In the 2011-2012 MRes of Advanced Spatial Analysis and Visualization we worked on some fascinating topics and new year is always a good time to re-cap. The Infinite museum is the result of an interdisciplinary collaboration with Martin Dittus, Ian Morton, Mohammad Masum and myself, for the design of a virtual exhibition space, as a showcase for a constantly updating database of different visualization techniques. The first question that emerged in this case, was why build a spatial structure for the presentation of a-spatial information. In this case the answer is conceptual.
In 1929, Le Corbusier designed the Museum of Unlimited Growth (Musée à croissance illimitée) for the Mundaneum in Geneva. He imagined a square spiral that would develop and grow infinitely in time. In his vision, visitors would follow a path which would let them explore exhibits via a continuous circulation, allowing them to experience what he called a “promenade architectural” (an architectural walk). Despite its utopic nature, the vision behind this concept is the realization of an era of constant change and non-permanence, followed by an optimism of continuous growth.
Later, the idea of “virtuality” provoked an even more interesting swift in planning and design with the emergence of parametric modelling, sensors and new interaction techniques, which allowed new notions, e.g gaming, to become an active player in the design process. This awareness became an inspiration for the development of new solutions, such as the experimental project Arctic Research Facility by Polar Ants for building structures in constantly fluctuating physical surroundings. Or even projects which address to philosophical questions, as in the case of the Lotus Dome  by studio Roosegaarde, in whether technology can be sacred.

The museum of Unlimited Growth – Le Corbusier 1929

In continuance to these ideas, the Infinite Museum, is an interactive application that allows players to visually explore exhibits (images, movies, 3D models, animated objects) and the complex network of relations between them.
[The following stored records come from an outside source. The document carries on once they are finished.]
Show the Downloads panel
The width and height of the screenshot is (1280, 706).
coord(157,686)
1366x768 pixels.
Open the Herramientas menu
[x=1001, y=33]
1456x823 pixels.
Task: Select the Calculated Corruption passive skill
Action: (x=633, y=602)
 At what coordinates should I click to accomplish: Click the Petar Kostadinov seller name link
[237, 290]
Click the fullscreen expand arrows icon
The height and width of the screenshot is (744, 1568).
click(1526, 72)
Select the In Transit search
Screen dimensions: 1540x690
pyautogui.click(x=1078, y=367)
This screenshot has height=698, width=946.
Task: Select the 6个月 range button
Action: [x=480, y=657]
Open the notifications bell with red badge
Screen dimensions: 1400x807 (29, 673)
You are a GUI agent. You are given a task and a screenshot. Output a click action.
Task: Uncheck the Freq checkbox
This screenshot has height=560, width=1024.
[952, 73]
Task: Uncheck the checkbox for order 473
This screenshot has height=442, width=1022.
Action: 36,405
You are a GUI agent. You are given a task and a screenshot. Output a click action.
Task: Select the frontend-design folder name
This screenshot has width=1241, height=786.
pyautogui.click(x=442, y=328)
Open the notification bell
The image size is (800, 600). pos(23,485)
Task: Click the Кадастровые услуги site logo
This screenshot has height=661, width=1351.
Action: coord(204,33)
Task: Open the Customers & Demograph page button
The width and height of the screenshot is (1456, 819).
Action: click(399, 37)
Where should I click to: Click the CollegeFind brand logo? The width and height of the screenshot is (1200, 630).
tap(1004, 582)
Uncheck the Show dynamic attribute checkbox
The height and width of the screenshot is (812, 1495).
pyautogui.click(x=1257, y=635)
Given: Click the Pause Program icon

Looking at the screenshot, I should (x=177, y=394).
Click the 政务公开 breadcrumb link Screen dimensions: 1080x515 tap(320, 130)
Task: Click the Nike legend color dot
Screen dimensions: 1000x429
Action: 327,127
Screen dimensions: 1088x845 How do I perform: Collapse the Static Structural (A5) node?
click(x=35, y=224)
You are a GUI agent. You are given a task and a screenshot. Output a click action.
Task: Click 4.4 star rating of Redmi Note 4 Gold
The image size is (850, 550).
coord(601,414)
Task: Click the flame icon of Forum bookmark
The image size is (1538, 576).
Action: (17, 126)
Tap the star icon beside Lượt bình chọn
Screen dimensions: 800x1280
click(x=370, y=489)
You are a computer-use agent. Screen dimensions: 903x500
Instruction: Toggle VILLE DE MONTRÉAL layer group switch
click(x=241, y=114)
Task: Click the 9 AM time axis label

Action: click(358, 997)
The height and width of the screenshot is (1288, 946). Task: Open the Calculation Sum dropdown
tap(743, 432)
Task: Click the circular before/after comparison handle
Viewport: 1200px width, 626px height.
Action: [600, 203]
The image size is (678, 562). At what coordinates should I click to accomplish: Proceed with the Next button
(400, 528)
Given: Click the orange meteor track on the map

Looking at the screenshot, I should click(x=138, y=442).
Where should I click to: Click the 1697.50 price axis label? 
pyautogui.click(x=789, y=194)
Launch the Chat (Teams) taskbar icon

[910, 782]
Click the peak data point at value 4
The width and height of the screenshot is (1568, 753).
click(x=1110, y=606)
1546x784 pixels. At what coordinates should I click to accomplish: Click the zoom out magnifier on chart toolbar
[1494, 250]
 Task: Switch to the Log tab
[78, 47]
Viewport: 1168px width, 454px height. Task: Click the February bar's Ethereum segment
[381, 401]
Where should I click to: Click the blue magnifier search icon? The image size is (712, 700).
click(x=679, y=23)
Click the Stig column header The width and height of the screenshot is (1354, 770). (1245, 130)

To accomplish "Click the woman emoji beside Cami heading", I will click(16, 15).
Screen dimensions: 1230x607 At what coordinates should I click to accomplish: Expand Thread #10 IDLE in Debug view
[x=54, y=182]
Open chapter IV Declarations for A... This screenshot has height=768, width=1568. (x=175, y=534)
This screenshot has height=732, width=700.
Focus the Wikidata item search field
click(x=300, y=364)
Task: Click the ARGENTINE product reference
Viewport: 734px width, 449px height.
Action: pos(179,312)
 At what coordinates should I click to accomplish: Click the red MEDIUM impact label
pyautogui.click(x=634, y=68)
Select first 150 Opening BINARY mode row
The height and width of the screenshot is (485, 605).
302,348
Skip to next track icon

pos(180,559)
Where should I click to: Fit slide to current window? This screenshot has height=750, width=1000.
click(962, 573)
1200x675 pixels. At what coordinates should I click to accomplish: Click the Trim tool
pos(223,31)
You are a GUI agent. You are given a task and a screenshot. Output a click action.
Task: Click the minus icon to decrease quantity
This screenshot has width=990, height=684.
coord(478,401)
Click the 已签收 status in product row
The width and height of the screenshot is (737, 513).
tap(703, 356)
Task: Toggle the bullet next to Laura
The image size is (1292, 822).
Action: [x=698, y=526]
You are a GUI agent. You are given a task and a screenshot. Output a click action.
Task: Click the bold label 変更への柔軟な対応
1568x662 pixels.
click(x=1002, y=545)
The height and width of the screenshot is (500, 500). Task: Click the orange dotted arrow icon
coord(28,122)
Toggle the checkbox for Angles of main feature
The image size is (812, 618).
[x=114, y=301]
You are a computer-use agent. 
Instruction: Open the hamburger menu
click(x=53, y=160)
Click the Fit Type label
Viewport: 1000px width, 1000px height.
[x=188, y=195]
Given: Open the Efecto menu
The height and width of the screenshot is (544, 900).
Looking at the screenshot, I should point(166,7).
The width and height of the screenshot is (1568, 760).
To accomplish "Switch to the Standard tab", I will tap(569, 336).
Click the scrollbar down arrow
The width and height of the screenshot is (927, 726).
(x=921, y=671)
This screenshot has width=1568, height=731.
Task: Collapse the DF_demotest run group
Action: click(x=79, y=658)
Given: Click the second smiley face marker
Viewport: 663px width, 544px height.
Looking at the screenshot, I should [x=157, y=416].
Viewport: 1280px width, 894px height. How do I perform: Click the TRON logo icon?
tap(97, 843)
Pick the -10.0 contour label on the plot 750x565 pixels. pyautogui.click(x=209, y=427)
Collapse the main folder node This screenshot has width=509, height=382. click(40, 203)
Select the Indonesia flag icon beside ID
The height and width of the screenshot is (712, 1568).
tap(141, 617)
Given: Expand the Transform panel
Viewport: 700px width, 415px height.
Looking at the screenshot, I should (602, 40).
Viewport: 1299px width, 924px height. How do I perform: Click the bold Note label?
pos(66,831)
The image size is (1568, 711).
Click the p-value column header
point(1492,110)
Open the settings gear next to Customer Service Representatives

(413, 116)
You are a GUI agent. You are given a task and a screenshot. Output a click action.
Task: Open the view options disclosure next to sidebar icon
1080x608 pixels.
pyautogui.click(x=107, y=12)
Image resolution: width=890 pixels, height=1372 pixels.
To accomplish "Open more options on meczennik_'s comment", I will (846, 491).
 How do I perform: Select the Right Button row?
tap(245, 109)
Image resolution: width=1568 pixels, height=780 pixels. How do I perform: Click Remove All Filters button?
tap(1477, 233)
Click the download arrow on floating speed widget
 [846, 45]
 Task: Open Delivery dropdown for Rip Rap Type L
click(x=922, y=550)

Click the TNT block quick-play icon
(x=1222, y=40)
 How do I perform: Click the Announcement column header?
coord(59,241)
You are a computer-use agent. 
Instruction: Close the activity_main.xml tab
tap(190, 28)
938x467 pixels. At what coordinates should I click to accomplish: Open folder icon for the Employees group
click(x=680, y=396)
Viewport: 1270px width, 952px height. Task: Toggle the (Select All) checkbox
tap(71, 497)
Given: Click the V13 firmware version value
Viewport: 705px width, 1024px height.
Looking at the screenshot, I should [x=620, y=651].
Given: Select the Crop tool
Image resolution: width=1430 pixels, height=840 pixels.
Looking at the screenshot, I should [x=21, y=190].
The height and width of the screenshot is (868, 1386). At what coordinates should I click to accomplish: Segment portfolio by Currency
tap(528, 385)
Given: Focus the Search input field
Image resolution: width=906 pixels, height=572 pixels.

The project, follows the inspiration of unlimited growth museum, with the difference that in this case, it moves away from the traditional 3d exhibition spaces which rely on a pre-built structure with a “continuous” or a tree- type “network” circulation. Instead, the Infinite Museum explores the possibilities of modular construction and dynamically constructs a map of rooms whose topology is a result of both player choices and pre-defined exhibit relationships.
The idea is to create a typical spatial structure of an exhibition space which will be augmented with the ideas of Web3 such as the use of a cloud network for categorizing the exhibits and guiding the viewer. 3D “types of rooms” connect to each other, in order to create a sequence of spaces that will guide the viewer through the exhibition, while providing him the choices of the cloud network. The user becomes the curator, who structures the exhibition, not by designing it, but by choosing types or “tags” of exhibits and therefore, he is more likely to run into the exhibits that are more related to his group of preferences.
This is a UNITY 3D application, which includes assets built in a range of 3D modeling software packages. Unity, as a game engine, provides excellent tools for interactive 3d space as well as the possibility for developing interesting multi-player game-play.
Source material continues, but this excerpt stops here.